I also used to have a lot of trouble understanding this. Let me see if the following helps.
I assume we're working in some flavor of set theory and that I have already defined ordered pairs, nonnegative integers, and the notations $+$ and $\times$. I'll write $\mathbb{N}$ for the set of all nonnegative integers. Suppose I now need to define the function $n \mapsto 2^n$ from $\mathbb{N}$ to itself, and I am going to do it recursively.

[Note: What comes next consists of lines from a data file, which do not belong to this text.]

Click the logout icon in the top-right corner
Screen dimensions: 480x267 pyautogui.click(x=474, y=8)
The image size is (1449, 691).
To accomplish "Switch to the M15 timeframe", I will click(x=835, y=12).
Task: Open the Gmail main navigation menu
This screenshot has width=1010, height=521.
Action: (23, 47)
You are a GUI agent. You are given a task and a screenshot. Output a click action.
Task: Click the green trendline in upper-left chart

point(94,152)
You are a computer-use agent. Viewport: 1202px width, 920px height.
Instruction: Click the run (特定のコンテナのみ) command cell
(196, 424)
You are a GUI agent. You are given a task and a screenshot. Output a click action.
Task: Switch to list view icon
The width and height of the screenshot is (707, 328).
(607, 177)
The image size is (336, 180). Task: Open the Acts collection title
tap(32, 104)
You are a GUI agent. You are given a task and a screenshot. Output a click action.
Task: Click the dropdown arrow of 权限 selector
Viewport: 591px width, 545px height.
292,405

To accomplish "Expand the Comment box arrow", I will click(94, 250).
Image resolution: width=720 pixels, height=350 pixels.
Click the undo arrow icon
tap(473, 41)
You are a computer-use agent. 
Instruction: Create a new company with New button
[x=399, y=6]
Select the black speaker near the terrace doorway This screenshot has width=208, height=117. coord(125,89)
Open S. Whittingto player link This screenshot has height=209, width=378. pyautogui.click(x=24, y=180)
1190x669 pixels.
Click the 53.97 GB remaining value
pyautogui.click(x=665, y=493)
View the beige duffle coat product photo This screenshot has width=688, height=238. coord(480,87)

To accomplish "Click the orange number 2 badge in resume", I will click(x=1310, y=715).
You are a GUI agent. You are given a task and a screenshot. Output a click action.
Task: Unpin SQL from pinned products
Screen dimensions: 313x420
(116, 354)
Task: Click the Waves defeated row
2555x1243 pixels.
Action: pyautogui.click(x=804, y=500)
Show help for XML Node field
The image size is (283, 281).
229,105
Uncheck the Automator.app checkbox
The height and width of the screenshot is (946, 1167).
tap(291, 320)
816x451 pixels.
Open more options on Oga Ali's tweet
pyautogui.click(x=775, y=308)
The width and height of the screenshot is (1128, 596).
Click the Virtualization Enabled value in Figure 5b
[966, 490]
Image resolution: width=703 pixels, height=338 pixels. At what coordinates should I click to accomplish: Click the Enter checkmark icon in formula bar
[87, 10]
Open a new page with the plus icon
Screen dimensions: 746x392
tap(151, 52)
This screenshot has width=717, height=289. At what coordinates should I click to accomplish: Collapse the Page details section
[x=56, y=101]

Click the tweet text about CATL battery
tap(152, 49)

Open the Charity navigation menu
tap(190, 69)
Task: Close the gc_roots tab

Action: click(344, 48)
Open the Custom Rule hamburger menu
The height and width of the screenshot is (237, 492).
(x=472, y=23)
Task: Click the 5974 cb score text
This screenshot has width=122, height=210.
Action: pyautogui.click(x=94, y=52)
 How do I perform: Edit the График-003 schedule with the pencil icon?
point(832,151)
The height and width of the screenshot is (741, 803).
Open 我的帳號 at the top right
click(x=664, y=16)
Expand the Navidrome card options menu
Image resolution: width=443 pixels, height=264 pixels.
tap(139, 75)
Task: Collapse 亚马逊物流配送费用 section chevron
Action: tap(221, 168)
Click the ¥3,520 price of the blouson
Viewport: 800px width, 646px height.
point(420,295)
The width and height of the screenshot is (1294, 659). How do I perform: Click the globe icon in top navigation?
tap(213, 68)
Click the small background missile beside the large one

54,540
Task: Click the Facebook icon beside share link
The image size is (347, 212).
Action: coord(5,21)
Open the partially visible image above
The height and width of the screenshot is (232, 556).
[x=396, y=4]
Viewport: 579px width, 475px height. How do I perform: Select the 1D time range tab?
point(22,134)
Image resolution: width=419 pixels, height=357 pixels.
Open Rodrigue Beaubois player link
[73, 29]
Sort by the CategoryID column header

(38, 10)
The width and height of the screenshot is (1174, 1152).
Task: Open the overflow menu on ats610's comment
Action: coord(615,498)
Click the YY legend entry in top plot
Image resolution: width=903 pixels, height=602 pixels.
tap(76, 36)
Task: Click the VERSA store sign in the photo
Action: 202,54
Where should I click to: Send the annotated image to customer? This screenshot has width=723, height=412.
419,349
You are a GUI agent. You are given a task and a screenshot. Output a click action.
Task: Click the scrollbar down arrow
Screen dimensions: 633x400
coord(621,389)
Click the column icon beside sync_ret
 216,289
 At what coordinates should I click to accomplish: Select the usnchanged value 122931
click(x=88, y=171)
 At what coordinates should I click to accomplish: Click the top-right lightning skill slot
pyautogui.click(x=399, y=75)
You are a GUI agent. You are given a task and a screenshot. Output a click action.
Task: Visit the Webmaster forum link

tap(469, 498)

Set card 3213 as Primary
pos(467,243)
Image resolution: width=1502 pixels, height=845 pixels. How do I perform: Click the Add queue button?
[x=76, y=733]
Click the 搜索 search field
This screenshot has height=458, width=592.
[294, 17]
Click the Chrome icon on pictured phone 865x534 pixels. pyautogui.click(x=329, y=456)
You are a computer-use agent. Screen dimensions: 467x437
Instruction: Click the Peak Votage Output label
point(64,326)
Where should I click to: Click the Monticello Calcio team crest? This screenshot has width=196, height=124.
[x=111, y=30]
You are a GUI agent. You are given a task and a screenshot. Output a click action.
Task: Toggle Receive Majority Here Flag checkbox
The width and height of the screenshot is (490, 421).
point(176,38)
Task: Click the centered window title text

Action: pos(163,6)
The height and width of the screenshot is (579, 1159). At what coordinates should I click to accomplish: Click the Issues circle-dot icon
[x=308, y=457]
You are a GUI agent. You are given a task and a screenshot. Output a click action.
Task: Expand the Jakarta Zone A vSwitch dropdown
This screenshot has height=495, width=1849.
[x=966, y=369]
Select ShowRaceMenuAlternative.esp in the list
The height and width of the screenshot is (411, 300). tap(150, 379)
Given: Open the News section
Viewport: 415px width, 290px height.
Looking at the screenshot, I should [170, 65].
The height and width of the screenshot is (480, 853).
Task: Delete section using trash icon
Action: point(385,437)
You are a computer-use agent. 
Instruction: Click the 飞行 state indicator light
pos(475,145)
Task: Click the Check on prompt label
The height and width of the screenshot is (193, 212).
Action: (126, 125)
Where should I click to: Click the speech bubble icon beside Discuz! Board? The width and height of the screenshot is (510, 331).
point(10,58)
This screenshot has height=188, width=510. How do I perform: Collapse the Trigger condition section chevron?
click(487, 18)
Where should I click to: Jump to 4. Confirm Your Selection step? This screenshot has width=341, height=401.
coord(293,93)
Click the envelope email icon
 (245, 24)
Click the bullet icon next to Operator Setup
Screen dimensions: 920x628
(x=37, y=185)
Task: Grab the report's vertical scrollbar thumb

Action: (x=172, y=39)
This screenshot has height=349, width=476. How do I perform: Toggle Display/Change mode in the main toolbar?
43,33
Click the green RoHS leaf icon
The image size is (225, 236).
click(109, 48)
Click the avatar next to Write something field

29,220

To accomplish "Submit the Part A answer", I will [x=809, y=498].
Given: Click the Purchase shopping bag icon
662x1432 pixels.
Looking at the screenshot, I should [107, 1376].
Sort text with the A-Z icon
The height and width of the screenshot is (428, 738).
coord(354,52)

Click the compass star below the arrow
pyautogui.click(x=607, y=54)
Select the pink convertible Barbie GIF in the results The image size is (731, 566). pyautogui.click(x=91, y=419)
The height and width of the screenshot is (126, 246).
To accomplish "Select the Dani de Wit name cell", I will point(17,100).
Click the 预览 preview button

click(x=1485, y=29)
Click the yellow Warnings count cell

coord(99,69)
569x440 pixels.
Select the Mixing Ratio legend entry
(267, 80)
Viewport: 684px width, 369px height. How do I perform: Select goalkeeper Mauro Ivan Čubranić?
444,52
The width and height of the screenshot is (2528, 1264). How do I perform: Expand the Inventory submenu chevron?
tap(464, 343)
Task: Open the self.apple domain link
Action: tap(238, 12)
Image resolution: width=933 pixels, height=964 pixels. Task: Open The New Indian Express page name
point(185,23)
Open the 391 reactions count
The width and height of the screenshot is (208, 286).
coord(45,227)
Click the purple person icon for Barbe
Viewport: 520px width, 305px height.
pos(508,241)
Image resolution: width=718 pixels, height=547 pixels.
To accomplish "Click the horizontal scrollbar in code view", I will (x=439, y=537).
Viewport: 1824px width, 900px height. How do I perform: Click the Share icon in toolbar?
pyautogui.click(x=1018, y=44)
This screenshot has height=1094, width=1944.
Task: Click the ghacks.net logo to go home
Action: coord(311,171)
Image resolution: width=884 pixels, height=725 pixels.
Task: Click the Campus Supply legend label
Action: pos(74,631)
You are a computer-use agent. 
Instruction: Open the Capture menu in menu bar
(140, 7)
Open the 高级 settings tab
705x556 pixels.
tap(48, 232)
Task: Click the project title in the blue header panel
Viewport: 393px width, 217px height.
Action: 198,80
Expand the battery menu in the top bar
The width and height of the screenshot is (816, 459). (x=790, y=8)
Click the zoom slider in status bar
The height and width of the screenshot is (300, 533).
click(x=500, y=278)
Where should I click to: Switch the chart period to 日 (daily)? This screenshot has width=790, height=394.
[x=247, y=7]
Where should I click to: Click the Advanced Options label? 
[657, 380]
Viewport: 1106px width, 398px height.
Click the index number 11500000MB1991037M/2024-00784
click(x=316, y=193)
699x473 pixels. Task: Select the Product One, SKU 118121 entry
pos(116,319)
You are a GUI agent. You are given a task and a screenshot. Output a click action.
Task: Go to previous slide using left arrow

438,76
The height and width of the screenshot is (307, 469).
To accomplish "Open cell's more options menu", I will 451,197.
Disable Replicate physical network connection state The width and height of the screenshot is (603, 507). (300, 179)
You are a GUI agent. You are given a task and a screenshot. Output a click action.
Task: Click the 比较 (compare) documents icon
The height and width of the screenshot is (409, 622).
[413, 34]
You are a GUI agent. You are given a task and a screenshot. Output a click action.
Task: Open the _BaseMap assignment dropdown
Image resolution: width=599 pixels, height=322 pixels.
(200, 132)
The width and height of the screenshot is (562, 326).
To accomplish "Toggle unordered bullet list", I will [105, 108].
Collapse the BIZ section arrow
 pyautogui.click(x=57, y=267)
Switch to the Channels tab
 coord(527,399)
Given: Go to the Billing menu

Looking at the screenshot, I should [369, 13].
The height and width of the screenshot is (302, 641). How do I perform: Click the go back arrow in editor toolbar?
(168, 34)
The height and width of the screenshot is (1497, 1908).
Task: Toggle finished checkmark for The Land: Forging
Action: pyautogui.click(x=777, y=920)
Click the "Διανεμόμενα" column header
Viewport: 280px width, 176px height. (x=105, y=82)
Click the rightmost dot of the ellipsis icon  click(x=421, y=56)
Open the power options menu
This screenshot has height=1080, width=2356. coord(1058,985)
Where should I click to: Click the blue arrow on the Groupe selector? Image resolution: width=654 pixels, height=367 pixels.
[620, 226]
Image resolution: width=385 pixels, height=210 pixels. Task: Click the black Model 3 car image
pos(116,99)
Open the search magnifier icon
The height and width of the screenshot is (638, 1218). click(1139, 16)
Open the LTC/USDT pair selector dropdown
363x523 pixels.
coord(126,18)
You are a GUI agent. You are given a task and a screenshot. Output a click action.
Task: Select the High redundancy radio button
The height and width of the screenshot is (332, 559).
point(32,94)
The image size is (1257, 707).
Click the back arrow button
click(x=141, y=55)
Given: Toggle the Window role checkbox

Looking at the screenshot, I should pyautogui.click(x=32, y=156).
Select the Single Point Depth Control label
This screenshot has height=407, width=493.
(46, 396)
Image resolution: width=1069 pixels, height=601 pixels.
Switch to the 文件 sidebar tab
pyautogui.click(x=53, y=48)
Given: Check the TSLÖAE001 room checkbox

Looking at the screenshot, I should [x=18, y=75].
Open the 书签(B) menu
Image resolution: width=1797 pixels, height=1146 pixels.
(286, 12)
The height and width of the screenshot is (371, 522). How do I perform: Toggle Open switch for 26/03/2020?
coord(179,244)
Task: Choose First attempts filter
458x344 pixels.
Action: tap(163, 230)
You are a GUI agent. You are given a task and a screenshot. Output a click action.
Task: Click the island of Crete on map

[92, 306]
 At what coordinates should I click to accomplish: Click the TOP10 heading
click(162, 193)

Here is what I should prove:
Theorem: There is a unique subset $F$ of $\mathbb{N} \times \mathbb{N}$ such that
- For every $x \in \mathbb{N}$, there is precisely one $y \in \mathbb{N}$ such that $(x,y) \in F$.
- $(0,1) \in F$.
- If $(x,y) \in F$ then $(x+1, 2 \times y) \in F$
Then, whenever you want to write $y=2^{10}$, you instead write "Let $F$ be the unique subset of $\mathbb{N} \times \mathbb{N}$ such that ... and let $y$ be the unique element of $\mathbb{N}$ such that $(10, y) \in F$."
Of course, I haven't used fully formal language here. Statement 1, unpacks to "For all $x$ in $\mathbb{N}$, there exists $y \in \mathbb{N}$ such that $(x, y) \in F$ and, for all $x$, $y_1$ and $y_2$ in $\mathbb{N}$, if $(x,y_1) \in F$ and $(x,y_2) \in F$, then $y_1 = y_2$." A similar unpacking must be done with the statement that $F$ is unique.
This is a good point to pause and make sure you understand what I've written so far.
So, how do we prove this? I will sketch two proofs because I don't know whether you are comfortable with writing inductive proofs formally. So the first proof treats induction informally and assumes you can fill in the gaps, and the second proof fills in those gaps for you.
Proof sketch (informal induction): For $n \in \mathbb{N}$, let $\mathbb{N}_{\leq n}$ be the set of nonnegative integers less than or equal to $n$. We first show
Claim For all $n\in \mathbb{N}$, there exists a unique subset $G$ of $\mathbb{N}_{\leq n} \times \mathbb{N}$ such that
- For every $x \in \mathbb{N_{\leq n}}$, there is precisely one $y \in \mathbb{N}$ such that $(x,y) \in G$.
- $(0,1) \in G$.
- If $(x,y) \in G$ and $x then $(x+1, 2 \times y) \in G$
Our proof is by induction on $n$. If $n=0$, take $G= \{ (0,1) \}$. I leave it to you to check that this works and is unique.
For $n>0$, let G' be the subset of $\mathbb{N}_{\leq n-1} \times \mathbb{N}$ we ave inductively constructed. Let $y$ be the unique integer such that (n-1, y) \in G'. Set G = G' \cup \{ (n, 2 \times y ) \}. Again, you must check that this works and is unique.
Define $F$ to be the set of ordered pairs $(x,y)$ in $\mathbb{N} \times \mathbb{N}$ such that for some $(n, G)$ as above, the ordered pair $(x,y)$ is in $G$. The rest of the proof is left to you. $\square$
Proof sketch (formal induction): I will assume that, when you constructed $\mathbb{N}$, you proved the Well Ordering Principle:
Any nonempty subset of $\mathbb{N}$ has a least element.
Let $S$ be the set of $n$ such that there does not exist a set $G$ as in the Claim. If $S=\emptyset$, then the claim holds and we finish the proof as above.
When $n=0$, the set $\{ (0,1) \}$ satisfies the Claim (details omitted), so $0 \not \in S$. Assume for the sake of contradiction that $S$ is nonempty. Then, by the Well Ordering Principle, $S$ has a least element $n$. By the first sentence of this paragraph, $n >0$.
Since $n-1 \not \in S$, there is a set G' which satisfies the claim with respect to $n-1$. Let $y$ be the unique integer such that (n-1, y) \in G'. Set G = G' \cup \{ (n, 2 \times y ) \}. Then $G$ satisfies the claim with respect to $n$ (details omitted). So $n$ is not in $S$ after all, a contradiction. $\square$
Remark for experts I deliberately phrased the above proof to avoid the Axiom of Replacement. The full strength of the Recursion Theorem requires Replacement, but I thought it was best pedagogically to dodge this issue while I could.